## Problem
Write out all of the lines below again, switching every "Viewport" to "Window" and leaving everything else unchanged.

## Given entries
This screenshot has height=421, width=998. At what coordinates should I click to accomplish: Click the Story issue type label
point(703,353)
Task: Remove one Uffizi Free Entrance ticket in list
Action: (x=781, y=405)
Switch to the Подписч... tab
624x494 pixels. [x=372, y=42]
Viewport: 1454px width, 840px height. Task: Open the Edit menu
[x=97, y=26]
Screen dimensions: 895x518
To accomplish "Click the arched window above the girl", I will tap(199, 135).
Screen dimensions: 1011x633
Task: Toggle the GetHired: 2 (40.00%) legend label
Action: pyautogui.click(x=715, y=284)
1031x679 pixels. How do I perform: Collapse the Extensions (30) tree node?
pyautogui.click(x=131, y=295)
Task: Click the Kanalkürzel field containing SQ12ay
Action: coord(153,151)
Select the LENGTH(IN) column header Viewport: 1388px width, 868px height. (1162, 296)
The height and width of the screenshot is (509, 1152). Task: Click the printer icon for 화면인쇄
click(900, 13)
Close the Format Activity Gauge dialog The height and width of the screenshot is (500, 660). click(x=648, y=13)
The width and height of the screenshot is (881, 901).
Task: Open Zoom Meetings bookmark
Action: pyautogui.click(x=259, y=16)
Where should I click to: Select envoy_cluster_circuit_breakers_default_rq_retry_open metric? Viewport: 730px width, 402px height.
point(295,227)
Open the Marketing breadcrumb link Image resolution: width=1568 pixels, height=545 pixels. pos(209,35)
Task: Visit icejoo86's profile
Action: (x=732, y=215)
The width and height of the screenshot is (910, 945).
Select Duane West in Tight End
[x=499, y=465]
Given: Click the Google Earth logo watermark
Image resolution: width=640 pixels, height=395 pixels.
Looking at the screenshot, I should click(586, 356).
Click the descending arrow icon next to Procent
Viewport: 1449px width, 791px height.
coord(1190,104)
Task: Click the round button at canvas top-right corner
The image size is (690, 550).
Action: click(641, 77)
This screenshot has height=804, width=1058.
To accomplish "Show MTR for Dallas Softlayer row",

## Task answer
This screenshot has height=421, width=998. At what coordinates should I click to accomplish: Click the Story issue type label
point(703,353)
Task: Remove one Uffizi Free Entrance ticket in list
Action: (x=781, y=405)
Switch to the Подписч... tab
624x494 pixels. [x=372, y=42]
Window: 1454px width, 840px height. Task: Open the Edit menu
[x=97, y=26]
Screen dimensions: 895x518
To accomplish "Click the arched window above the girl", I will tap(199, 135).
Screen dimensions: 1011x633
Task: Toggle the GetHired: 2 (40.00%) legend label
Action: pyautogui.click(x=715, y=284)
1031x679 pixels. How do I perform: Collapse the Extensions (30) tree node?
pyautogui.click(x=131, y=295)
Task: Click the Kanalkürzel field containing SQ12ay
Action: coord(153,151)
Select the LENGTH(IN) column header Window: 1388px width, 868px height. (1162, 296)
The height and width of the screenshot is (509, 1152). Task: Click the printer icon for 화면인쇄
click(900, 13)
Close the Format Activity Gauge dialog The height and width of the screenshot is (500, 660). click(x=648, y=13)
The width and height of the screenshot is (881, 901).
Task: Open Zoom Meetings bookmark
Action: pyautogui.click(x=259, y=16)
Where should I click to: Select envoy_cluster_circuit_breakers_default_rq_retry_open metric? Window: 730px width, 402px height.
point(295,227)
Open the Marketing breadcrumb link Image resolution: width=1568 pixels, height=545 pixels. pos(209,35)
Task: Visit icejoo86's profile
Action: (x=732, y=215)
The width and height of the screenshot is (910, 945).
Select Duane West in Tight End
[x=499, y=465]
Given: Click the Google Earth logo watermark
Image resolution: width=640 pixels, height=395 pixels.
Looking at the screenshot, I should click(586, 356).
Click the descending arrow icon next to Procent
Window: 1449px width, 791px height.
coord(1190,104)
Task: Click the round button at canvas top-right corner
The image size is (690, 550).
Action: click(641, 77)
This screenshot has height=804, width=1058.
To accomplish "Show MTR for Dallas Softlayer row",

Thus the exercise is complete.